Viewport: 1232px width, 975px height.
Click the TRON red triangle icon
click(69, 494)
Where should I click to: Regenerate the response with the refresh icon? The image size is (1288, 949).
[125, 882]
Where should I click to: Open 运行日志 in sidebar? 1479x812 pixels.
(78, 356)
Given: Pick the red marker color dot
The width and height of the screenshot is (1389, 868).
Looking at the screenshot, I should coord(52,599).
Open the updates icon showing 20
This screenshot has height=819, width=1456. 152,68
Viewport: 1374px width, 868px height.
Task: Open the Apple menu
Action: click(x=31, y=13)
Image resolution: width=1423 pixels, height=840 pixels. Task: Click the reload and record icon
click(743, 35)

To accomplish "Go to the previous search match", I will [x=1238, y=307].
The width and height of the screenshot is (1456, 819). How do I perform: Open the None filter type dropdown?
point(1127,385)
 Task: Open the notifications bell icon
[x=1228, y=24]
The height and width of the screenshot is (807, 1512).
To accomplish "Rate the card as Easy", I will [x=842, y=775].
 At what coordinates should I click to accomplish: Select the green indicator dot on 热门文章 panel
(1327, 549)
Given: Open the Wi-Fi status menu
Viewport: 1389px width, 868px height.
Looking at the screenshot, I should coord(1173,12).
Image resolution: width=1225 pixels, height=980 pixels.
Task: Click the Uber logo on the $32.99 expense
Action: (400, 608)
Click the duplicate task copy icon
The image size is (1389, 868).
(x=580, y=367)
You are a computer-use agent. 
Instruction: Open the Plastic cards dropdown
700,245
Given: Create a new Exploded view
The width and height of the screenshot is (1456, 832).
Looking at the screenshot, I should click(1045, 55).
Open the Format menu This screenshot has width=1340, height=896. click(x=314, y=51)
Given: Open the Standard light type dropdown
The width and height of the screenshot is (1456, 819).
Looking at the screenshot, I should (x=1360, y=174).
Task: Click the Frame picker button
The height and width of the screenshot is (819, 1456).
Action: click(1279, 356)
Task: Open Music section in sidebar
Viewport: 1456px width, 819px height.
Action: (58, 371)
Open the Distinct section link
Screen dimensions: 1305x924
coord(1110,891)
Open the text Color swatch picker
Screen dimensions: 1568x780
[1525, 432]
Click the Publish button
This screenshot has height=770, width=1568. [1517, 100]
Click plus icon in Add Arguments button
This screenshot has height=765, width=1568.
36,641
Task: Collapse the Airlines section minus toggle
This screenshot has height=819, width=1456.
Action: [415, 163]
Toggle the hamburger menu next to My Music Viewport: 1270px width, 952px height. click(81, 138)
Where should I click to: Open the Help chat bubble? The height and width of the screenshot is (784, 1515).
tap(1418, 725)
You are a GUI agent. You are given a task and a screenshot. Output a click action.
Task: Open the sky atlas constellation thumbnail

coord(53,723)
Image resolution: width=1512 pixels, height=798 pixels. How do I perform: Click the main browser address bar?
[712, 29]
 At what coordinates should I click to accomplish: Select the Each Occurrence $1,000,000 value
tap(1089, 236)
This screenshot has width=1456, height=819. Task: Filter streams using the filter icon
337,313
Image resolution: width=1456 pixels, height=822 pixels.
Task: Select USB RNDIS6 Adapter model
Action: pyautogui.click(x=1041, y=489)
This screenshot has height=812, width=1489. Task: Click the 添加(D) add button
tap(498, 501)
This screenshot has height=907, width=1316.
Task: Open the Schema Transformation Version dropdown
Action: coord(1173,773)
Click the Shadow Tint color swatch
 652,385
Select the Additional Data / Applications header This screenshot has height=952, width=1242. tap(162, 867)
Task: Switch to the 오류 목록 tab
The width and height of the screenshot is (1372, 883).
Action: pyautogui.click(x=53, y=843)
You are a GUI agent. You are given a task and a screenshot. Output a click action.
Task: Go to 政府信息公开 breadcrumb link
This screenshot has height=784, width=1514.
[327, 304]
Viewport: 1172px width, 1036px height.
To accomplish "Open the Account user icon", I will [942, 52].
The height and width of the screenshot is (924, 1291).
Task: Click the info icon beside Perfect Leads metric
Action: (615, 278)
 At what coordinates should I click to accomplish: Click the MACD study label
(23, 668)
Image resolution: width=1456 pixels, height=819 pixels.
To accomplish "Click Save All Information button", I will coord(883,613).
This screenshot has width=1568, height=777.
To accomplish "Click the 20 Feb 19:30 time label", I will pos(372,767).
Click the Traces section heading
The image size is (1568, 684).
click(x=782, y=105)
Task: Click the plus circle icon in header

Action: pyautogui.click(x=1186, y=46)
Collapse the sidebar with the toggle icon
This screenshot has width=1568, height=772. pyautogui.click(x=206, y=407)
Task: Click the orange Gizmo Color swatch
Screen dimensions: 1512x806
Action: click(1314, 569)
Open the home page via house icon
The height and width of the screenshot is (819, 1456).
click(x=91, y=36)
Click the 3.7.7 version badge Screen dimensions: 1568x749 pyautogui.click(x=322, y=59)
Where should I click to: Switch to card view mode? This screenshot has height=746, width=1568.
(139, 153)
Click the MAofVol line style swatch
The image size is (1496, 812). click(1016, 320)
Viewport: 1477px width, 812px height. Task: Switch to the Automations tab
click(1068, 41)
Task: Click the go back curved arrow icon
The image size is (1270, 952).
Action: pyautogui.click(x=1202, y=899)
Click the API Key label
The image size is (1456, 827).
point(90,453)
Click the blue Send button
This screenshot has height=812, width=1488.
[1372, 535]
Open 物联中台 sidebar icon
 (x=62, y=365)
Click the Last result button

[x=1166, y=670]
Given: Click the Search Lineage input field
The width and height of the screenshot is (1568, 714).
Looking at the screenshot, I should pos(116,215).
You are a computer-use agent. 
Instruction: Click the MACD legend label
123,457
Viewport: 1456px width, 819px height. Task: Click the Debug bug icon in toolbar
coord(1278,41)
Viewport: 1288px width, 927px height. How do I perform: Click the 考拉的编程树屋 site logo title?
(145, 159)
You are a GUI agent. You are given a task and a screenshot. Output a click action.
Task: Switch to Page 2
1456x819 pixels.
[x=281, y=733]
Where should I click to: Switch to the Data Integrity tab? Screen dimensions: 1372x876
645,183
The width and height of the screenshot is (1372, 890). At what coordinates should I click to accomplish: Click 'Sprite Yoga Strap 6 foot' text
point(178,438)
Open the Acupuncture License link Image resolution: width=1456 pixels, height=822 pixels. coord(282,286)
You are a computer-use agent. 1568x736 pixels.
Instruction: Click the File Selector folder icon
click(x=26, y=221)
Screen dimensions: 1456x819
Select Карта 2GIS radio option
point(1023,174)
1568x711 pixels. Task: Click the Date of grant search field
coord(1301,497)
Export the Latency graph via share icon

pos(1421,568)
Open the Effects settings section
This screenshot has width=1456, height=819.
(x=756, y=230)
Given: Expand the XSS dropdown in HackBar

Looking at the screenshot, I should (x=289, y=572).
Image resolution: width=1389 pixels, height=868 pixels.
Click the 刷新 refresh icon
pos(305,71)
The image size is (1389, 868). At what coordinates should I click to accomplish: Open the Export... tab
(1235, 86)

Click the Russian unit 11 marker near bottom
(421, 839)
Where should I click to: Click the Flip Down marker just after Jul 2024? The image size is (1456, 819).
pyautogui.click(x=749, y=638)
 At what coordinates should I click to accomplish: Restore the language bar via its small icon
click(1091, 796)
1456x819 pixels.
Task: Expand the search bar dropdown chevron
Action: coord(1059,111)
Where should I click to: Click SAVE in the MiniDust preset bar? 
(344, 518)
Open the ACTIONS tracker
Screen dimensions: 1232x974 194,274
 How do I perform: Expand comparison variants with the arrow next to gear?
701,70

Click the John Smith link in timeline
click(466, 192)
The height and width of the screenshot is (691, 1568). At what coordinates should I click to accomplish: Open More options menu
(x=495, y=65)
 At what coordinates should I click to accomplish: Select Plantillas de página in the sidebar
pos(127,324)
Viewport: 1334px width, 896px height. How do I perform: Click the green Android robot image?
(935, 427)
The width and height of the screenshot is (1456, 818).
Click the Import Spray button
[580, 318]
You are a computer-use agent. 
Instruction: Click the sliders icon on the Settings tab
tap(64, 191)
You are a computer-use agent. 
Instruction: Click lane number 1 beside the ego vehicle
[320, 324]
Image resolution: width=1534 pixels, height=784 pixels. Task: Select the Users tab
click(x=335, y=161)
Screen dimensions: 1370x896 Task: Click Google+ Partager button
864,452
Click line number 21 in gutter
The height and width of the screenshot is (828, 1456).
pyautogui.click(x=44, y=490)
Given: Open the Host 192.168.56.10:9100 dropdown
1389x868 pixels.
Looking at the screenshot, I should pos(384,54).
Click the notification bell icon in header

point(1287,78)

• [Your instructions]:
Which lines run from the first of the listing to the line containing "Given: Create a new Exploded view"? Reproduce those exactly, both ends included.

• [Answer to the problem]:
Viewport: 1232px width, 975px height.
Click the TRON red triangle icon
click(69, 494)
Where should I click to: Regenerate the response with the refresh icon? The image size is (1288, 949).
[125, 882]
Where should I click to: Open 运行日志 in sidebar? 1479x812 pixels.
(78, 356)
Given: Pick the red marker color dot
The width and height of the screenshot is (1389, 868).
Looking at the screenshot, I should coord(52,599).
Open the updates icon showing 20
This screenshot has height=819, width=1456. 152,68
Viewport: 1374px width, 868px height.
Task: Open the Apple menu
Action: click(x=31, y=13)
Image resolution: width=1423 pixels, height=840 pixels. Task: Click the reload and record icon
click(743, 35)

To accomplish "Go to the previous search match", I will [x=1238, y=307].
The width and height of the screenshot is (1456, 819). How do I perform: Open the None filter type dropdown?
point(1127,385)
 Task: Open the notifications bell icon
[x=1228, y=24]
The height and width of the screenshot is (807, 1512).
To accomplish "Rate the card as Easy", I will [x=842, y=775].
 At what coordinates should I click to accomplish: Select the green indicator dot on 热门文章 panel
(1327, 549)
Given: Open the Wi-Fi status menu
Viewport: 1389px width, 868px height.
Looking at the screenshot, I should coord(1173,12).
Image resolution: width=1225 pixels, height=980 pixels.
Task: Click the Uber logo on the $32.99 expense
Action: (400, 608)
Click the duplicate task copy icon
The image size is (1389, 868).
(x=580, y=367)
You are a computer-use agent. 
Instruction: Open the Plastic cards dropdown
700,245
Given: Create a new Exploded view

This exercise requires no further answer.